Wenn ja, bist du nicht allein.

Viele Menschen haben Schwierigkeiten zu akzeptieren, was ist. Sie klammern sich verzweifelt an das, was sie für richtig halten.

Die Notwendigkeit, an dem festzuhalten, was sein sollte, treibt so viel Leid und Unglück an. Die Welt ist oft nicht gerecht oder gerecht. Wir, als Menschen, drängen der Welt unsere Vision von Gerechtigkeit und Fairness auf, wo wir können durch soziale Strukturen undGesetze.

Aber in deinem Privatleben? Nun, das ist ganz anders.

"Ich bin ein guter Mensch.

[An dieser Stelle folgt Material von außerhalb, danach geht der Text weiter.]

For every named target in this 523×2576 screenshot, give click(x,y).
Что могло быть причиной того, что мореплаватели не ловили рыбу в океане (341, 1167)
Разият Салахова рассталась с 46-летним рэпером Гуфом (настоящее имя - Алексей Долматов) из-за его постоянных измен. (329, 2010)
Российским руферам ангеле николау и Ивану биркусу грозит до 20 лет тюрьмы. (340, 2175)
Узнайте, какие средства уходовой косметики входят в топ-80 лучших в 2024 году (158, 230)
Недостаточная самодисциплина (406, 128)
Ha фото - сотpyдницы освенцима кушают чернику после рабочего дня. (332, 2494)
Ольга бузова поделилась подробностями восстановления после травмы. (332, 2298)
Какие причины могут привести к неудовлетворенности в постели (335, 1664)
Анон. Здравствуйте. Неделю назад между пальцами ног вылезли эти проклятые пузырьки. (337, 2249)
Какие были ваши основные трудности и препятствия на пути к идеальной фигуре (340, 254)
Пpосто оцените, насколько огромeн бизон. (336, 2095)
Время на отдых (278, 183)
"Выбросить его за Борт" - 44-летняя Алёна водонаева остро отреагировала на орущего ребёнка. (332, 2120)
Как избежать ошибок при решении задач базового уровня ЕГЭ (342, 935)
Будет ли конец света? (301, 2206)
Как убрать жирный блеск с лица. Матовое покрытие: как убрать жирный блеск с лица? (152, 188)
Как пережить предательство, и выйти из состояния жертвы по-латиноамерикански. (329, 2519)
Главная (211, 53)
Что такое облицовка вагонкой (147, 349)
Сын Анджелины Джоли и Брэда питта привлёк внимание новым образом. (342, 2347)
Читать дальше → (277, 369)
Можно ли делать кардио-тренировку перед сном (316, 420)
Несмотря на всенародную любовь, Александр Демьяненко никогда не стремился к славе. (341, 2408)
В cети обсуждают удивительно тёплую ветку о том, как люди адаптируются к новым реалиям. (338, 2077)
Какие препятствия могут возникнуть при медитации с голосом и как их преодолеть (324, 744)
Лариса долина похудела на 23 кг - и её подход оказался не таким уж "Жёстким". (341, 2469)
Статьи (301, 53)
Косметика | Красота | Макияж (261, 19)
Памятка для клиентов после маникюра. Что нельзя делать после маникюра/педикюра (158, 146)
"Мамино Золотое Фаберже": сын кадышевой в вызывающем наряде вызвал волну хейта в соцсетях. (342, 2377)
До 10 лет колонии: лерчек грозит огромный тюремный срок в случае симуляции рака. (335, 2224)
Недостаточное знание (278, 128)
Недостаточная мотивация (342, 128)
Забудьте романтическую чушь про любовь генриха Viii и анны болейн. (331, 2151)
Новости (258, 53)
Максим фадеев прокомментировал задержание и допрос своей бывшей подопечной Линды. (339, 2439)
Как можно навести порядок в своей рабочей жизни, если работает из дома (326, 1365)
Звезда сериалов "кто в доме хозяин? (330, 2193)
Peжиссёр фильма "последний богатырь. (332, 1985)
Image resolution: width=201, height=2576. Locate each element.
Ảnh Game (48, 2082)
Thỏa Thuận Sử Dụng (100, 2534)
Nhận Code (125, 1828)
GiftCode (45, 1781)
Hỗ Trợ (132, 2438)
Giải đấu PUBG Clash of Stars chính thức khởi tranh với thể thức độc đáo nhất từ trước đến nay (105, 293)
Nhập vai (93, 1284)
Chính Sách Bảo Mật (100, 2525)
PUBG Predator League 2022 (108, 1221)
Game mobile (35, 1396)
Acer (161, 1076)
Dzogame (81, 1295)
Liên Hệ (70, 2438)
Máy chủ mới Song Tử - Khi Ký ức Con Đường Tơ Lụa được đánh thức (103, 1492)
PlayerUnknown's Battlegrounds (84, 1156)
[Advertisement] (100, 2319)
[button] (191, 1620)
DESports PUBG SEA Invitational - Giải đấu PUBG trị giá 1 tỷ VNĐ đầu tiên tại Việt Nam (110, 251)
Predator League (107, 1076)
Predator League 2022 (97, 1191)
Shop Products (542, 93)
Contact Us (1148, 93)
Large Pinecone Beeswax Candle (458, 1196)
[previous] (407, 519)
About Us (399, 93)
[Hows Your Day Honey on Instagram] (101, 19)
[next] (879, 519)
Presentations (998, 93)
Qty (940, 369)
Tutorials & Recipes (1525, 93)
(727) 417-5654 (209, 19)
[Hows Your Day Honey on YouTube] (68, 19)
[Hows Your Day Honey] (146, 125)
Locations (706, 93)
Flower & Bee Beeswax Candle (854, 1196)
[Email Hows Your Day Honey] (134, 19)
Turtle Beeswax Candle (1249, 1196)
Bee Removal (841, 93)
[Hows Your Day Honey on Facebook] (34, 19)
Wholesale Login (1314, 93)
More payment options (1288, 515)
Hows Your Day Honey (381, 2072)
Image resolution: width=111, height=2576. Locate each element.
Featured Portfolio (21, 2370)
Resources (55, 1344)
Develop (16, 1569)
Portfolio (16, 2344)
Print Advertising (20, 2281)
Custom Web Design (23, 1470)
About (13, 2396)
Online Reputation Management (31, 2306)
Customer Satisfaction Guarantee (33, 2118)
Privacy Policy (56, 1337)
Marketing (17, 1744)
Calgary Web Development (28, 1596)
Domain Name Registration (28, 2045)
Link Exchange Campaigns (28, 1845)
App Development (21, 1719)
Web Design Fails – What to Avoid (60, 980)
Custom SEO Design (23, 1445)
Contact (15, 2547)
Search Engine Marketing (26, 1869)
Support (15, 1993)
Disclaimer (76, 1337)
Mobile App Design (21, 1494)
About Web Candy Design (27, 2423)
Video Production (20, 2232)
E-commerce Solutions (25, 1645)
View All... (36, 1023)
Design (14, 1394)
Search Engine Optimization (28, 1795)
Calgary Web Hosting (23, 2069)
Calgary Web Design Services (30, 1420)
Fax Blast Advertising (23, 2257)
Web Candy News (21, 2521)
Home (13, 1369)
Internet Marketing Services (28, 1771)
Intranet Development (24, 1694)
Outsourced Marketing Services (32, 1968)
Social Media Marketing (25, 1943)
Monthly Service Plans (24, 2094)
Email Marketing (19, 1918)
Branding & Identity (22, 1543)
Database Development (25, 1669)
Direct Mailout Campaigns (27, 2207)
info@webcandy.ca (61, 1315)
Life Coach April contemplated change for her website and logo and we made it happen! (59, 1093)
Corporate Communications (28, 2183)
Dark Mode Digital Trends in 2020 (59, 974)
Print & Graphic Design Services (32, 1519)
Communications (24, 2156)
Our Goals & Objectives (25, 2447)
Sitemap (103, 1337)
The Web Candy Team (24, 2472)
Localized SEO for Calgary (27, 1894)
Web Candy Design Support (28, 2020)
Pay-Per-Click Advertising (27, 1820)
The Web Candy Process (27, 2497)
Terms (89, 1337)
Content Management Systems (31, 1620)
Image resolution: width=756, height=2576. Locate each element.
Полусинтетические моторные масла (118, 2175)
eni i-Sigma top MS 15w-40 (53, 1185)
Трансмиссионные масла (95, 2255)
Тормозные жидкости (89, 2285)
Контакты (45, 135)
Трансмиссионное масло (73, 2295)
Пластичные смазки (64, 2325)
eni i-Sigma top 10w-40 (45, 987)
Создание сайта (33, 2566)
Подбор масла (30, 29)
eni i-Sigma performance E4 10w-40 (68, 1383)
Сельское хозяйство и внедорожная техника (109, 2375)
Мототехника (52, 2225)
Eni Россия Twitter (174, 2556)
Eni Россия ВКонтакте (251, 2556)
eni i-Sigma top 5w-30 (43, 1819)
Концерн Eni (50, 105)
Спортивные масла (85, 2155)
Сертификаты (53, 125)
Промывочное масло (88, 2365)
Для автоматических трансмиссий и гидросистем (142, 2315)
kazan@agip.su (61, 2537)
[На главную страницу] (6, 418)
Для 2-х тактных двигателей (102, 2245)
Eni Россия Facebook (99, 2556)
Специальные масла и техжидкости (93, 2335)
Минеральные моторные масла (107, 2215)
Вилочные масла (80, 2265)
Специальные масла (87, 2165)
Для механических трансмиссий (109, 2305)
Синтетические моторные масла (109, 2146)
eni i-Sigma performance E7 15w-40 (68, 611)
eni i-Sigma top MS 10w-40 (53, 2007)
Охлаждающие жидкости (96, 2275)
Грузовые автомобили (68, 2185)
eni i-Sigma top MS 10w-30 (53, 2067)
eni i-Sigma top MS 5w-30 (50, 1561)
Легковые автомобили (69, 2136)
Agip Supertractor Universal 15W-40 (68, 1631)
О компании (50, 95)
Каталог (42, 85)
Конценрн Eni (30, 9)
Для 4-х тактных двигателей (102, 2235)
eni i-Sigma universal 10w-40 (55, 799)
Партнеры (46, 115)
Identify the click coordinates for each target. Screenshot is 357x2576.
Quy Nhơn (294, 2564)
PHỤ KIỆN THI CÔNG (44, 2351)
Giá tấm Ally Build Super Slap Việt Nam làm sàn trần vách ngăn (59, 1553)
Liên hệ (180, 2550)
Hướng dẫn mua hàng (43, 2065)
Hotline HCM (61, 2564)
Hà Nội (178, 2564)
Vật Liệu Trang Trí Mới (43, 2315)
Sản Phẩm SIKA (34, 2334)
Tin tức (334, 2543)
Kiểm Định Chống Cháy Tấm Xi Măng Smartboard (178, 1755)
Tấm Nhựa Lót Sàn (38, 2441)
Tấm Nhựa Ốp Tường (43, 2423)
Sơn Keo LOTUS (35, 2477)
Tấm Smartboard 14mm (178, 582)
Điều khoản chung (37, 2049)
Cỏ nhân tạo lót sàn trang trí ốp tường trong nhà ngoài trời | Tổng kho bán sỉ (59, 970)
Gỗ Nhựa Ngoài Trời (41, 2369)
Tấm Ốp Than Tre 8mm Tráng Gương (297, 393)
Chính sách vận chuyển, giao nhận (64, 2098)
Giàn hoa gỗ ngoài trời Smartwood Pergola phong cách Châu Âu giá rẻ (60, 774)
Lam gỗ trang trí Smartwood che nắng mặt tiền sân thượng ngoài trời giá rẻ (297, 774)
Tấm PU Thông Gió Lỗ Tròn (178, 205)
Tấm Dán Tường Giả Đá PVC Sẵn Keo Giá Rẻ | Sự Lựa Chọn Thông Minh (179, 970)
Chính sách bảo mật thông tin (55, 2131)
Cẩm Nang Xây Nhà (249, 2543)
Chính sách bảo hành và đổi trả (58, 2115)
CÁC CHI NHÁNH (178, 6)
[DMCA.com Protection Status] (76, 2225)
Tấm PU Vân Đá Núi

Es ist nicht fair, dass mir diese schreckliche Sache passiert ist." Du hast Recht; ist es nicht.

"Ich arbeite so hart, aber ich kann es mir kaum leisten, meine Rechnungen zu bezahlen! Das ist nicht richtig!" Du hast völlig recht.

"Ich liebe diese Person so sehr und habe mich so sehr bemüht, aber meine Beziehung ist immer noch gescheitert."So geht es leider manchmal.

Indem Sie lernen, zu akzeptieren, was ist, anstatt sich an das festzuhalten, was Sie denken, können Sie viele negative Gefühle und langfristiges Unglück lindern. Sie haben die Freiheit und die Macht, in etwas Neues einzutreten, neue Entscheidungen zu treffen und eineWeg vorwärts, anstatt in einer Vergangenheit zu leben, die nicht zurückkommt.

Das erste, was zu verstehen ist, ist…

1. Akzeptieren, was ist, bedeutet nicht, dass du alle negativen Gefühle vermeidest.

Gute Dinge passieren und wir fühlen uns gut. Schlechte Dinge passieren und wir fühlen uns schlecht. Das ist ein ganz normaler Teil der menschlichen Erfahrung.

Leider jagen viel zu viele Menschen obsessiv einem glückseligen Glück hinterher, bei dem sie nie wieder negative Emotionen erleben müssen. Das ist unvernünftig und unrealistisch.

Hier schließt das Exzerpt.